### WORK TO DO
Update the lines below by replacing "GUI agent" with "screen agent" wherever it occurs, and keep all other text unchanged.

-- start RECORD SET --

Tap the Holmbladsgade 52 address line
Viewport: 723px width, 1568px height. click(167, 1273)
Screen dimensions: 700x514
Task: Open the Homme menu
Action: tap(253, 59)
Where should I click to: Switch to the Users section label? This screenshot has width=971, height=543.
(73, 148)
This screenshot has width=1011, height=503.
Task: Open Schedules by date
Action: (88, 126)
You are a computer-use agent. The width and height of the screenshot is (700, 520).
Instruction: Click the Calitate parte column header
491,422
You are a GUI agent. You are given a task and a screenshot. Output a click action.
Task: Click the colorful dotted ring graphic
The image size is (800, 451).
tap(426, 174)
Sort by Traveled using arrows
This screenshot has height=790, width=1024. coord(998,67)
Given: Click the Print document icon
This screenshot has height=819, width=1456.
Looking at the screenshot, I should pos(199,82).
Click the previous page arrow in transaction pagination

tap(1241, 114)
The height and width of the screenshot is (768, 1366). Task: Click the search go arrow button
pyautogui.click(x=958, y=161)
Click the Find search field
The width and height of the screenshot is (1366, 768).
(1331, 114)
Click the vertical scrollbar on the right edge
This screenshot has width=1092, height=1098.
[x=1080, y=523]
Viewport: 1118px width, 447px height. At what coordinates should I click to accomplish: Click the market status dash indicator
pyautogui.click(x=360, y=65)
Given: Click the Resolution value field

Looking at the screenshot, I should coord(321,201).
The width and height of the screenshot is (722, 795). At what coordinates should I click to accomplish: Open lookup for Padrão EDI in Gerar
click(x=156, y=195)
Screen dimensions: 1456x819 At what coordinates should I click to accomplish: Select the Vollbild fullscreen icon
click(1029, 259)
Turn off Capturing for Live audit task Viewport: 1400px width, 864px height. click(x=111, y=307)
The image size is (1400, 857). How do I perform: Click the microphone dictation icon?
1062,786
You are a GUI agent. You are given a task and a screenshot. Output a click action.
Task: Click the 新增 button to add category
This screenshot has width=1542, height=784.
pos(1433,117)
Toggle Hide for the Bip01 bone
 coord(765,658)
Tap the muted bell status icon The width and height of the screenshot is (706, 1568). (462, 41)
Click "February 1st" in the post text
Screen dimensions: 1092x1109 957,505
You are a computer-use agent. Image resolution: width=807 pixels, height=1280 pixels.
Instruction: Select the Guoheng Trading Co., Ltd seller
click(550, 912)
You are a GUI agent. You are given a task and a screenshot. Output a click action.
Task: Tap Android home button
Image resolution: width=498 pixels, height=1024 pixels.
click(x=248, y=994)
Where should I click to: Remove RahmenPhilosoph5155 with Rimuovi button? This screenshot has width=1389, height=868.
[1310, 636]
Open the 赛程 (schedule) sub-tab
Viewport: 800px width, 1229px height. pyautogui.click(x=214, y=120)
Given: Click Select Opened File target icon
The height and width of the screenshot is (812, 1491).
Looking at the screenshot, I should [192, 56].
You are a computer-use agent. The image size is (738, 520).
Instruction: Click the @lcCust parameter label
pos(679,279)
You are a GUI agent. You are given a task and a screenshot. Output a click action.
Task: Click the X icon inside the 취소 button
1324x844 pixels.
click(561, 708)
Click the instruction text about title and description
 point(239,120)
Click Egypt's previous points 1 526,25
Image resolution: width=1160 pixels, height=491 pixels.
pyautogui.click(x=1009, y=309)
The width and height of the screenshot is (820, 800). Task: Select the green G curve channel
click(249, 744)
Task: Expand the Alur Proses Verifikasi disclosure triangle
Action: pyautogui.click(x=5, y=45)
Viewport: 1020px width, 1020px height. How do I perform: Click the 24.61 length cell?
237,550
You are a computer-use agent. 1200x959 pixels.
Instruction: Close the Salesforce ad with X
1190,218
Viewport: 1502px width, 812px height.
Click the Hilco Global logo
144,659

-- end RECORD SET --

### CORRECT RESPONSE
Tap the Holmbladsgade 52 address line
Viewport: 723px width, 1568px height. click(167, 1273)
Screen dimensions: 700x514
Task: Open the Homme menu
Action: tap(253, 59)
Where should I click to: Switch to the Users section label? This screenshot has width=971, height=543.
(73, 148)
This screenshot has width=1011, height=503.
Task: Open Schedules by date
Action: (88, 126)
You are a computer-use agent. The width and height of the screenshot is (700, 520).
Instruction: Click the Calitate parte column header
491,422
You are a screen agent. You are given a task and a screenshot. Output a click action.
Task: Click the colorful dotted ring graphic
The image size is (800, 451).
tap(426, 174)
Sort by Traveled using arrows
This screenshot has height=790, width=1024. coord(998,67)
Given: Click the Print document icon
This screenshot has height=819, width=1456.
Looking at the screenshot, I should pos(199,82).
Click the previous page arrow in transaction pagination

tap(1241, 114)
The height and width of the screenshot is (768, 1366). Task: Click the search go arrow button
pyautogui.click(x=958, y=161)
Click the Find search field
The width and height of the screenshot is (1366, 768).
(1331, 114)
Click the vertical scrollbar on the right edge
This screenshot has width=1092, height=1098.
[x=1080, y=523]
Viewport: 1118px width, 447px height. At what coordinates should I click to accomplish: Click the market status dash indicator
pyautogui.click(x=360, y=65)
Given: Click the Resolution value field

Looking at the screenshot, I should coord(321,201).
The width and height of the screenshot is (722, 795). At what coordinates should I click to accomplish: Open lookup for Padrão EDI in Gerar
click(x=156, y=195)
Screen dimensions: 1456x819 At what coordinates should I click to accomplish: Select the Vollbild fullscreen icon
click(1029, 259)
Turn off Capturing for Live audit task Viewport: 1400px width, 864px height. click(x=111, y=307)
The image size is (1400, 857). How do I perform: Click the microphone dictation icon?
1062,786
You are a screen agent. You are given a task and a screenshot. Output a click action.
Task: Click the 新增 button to add category
This screenshot has width=1542, height=784.
pos(1433,117)
Toggle Hide for the Bip01 bone
 coord(765,658)
Tap the muted bell status icon The width and height of the screenshot is (706, 1568). (462, 41)
Click "February 1st" in the post text
Screen dimensions: 1092x1109 957,505
You are a computer-use agent. Image resolution: width=807 pixels, height=1280 pixels.
Instruction: Select the Guoheng Trading Co., Ltd seller
click(550, 912)
You are a screen agent. You are given a task and a screenshot. Output a click action.
Task: Tap Android home button
Image resolution: width=498 pixels, height=1024 pixels.
click(x=248, y=994)
Where should I click to: Remove RahmenPhilosoph5155 with Rimuovi button? This screenshot has width=1389, height=868.
[1310, 636]
Open the 赛程 (schedule) sub-tab
Viewport: 800px width, 1229px height. pyautogui.click(x=214, y=120)
Given: Click Select Opened File target icon
The height and width of the screenshot is (812, 1491).
Looking at the screenshot, I should [192, 56].
You are a computer-use agent. The image size is (738, 520).
Instruction: Click the @lcCust parameter label
pos(679,279)
You are a screen agent. You are given a task and a screenshot. Output a click action.
Task: Click the X icon inside the 취소 button
1324x844 pixels.
click(561, 708)
Click the instruction text about title and description
 point(239,120)
Click Egypt's previous points 1 526,25
Image resolution: width=1160 pixels, height=491 pixels.
pyautogui.click(x=1009, y=309)
The width and height of the screenshot is (820, 800). Task: Select the green G curve channel
click(249, 744)
Task: Expand the Alur Proses Verifikasi disclosure triangle
Action: pyautogui.click(x=5, y=45)
Viewport: 1020px width, 1020px height. How do I perform: Click the 24.61 length cell?
237,550
You are a computer-use agent. 1200x959 pixels.
Instruction: Close the Salesforce ad with X
1190,218
Viewport: 1502px width, 812px height.
Click the Hilco Global logo
144,659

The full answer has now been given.